Based on your requirements, I would recommend using the Irony library for your lexer generator needs in C#/.NET.
Irony is a functional parser/lexer generator for C#. It's open-source, and it uses a familiar syntax similar to ANTLR or YACC, but in C#. It's designed to be extensible, easy to use, and supports Unicode character categories.
To get started with Irony, first, install it via NuGet:
Install-Package Irony
Next, create a grammar for your language. In this example, I'll create a simple grammar that matches uppercase and lowercase letters, as well as numbers. Save this code in a file called MyGrammar.gr
:
using System.Collections.Generic;
using Irony.Ast;
using Irony.Parsing;
public class MyGrammar : Grammar
{
public MyGrammar() : base(caseSensitive: false)
{
var uppercaseLetter = new UnicodeCategoryTerminal("Lu", "Uppercase letter").WithAntlr4Pattern();
var lowercaseLetter = new UnicodeCategoryTerminal("Ll", "Lowercase letter").WithAntlr4Pattern();
var number = new UnicodeCategoryTerminal("Nd", "Number").WithAntlr4Pattern();
var identifier = new NonTerminal("identifier");
identifier.Rule = uppercaseLetter | lowercaseLetter | number;
MarkTransient(identifier);
this.Terminals = new List<Terminal> { uppercaseLetter, lowercaseLetter, number };
this.Root = new NonTerminal("root", identifier);
}
}
Here, MyGrammar
defines a new grammar with a root
rule that matches any combination of uppercase letters, lowercase letters, and numbers.

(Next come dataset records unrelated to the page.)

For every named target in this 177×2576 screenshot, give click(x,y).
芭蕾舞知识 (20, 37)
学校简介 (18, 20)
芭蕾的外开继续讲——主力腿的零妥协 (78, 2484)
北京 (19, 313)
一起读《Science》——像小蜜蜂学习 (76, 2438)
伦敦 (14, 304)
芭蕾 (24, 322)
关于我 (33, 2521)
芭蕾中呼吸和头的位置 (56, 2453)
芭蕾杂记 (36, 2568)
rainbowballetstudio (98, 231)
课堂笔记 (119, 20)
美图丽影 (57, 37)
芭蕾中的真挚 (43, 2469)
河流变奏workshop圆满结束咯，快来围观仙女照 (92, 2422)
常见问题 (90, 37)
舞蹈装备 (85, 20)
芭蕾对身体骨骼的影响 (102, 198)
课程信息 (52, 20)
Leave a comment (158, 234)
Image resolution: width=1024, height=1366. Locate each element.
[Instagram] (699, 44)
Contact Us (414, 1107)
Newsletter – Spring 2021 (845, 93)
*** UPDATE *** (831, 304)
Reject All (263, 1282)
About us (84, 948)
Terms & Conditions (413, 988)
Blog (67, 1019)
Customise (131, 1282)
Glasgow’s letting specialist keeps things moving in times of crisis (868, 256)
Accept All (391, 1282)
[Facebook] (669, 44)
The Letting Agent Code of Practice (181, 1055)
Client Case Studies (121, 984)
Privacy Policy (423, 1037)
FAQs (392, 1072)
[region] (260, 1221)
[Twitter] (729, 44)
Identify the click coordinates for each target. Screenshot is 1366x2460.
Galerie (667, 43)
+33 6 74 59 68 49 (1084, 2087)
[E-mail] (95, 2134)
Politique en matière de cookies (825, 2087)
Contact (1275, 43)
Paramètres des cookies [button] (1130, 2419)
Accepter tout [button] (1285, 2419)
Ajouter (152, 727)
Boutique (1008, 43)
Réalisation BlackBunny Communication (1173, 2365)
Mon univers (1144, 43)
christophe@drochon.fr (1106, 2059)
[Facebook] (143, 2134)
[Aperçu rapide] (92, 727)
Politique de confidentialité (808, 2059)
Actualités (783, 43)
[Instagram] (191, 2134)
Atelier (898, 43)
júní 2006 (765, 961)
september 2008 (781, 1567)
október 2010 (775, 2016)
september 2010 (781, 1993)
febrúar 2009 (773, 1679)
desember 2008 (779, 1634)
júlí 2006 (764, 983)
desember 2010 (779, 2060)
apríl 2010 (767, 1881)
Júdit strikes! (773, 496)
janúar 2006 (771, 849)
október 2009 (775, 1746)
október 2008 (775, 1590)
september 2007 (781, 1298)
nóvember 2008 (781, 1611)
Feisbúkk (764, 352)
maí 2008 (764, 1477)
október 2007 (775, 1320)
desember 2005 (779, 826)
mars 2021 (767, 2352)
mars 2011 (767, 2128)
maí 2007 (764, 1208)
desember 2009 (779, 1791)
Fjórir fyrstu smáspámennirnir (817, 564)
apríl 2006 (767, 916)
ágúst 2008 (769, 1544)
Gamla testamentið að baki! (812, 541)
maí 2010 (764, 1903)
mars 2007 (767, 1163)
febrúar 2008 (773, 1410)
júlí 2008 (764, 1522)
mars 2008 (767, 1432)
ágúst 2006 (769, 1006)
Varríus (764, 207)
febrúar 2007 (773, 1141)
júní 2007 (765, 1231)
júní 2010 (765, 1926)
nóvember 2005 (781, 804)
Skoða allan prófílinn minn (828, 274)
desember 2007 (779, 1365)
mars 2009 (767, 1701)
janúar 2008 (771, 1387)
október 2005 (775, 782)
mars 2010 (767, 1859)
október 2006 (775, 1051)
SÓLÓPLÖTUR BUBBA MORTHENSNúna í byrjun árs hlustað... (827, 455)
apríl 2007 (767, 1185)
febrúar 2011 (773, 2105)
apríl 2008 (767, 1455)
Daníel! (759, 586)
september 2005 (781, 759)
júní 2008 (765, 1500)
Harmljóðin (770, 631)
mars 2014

To create a lexer and parser, use the following code:
using Irony.Parsing;
class Program
{
static void Main(string[] args)
{
var grammar = new MyGrammar();
var parser = new Parser(grammar);
var source = "AB12cd34";
var parseTree = parser.Parse(source);
if (parseTree.Root == null)
{
Console.WriteLine("Syntax error.");
}
else
{
Console.WriteLine($"Parsed successfully: {source}");
}
}
}
This code uses the MyGrammar
class to create a Parser
instance and then parses a string source
. The example will parse the input string "AB12cd34" and output "Parsed successfully: AB12cd34".
Irony meets your requirements for code generation, Unicode character category support, and ease of use. It generates readable code, and the output is easily consumed for further processing.